[LLVMdev] Advice on CFG pre-analysis

Talin viridia at gmail.com
Fri May 23 23:53:16 PDT 2008


In the language I am working on, there are cases where the call flow 
graph can affect the type of a variable. A simple example is a 
"nullable" type (a pointer which is allowed to be NULL), which can be 
converted into a non-nullable type via an if-test. So for example if x 
is nullable, and I test x != NULL, then inside the conditional block the 
type of x is no longer nullable. Nullable types behave slightly 
differently (and produce less efficient code) than non-nullable types. 
For example, a downcast to a nullable type is a dynamic cast (because if 
the cast fails, the result can be NULL), whereas a downcast to a 
non-nullable type throws an exception if the cast fails.

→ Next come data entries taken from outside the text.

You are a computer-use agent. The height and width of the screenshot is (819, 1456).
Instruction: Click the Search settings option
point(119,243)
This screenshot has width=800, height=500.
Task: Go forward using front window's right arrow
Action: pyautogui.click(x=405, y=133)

This kind of analysis is trivial given LLVM's architecture. The problem 
I have, however, is that all of the high-level type analysis occurs 
before LLVM ever gets into the picture. LLVM doesn't know anything about 
the front-end type system.

What I am wondering is, will I have to re-invent the same sort of CFG 
analysis that LLVM does in my frontend, or is there some shortcut? I 
guess this is really a general compiler-design question rather than one 
specific to LLVM, but I thought I would ask anyway.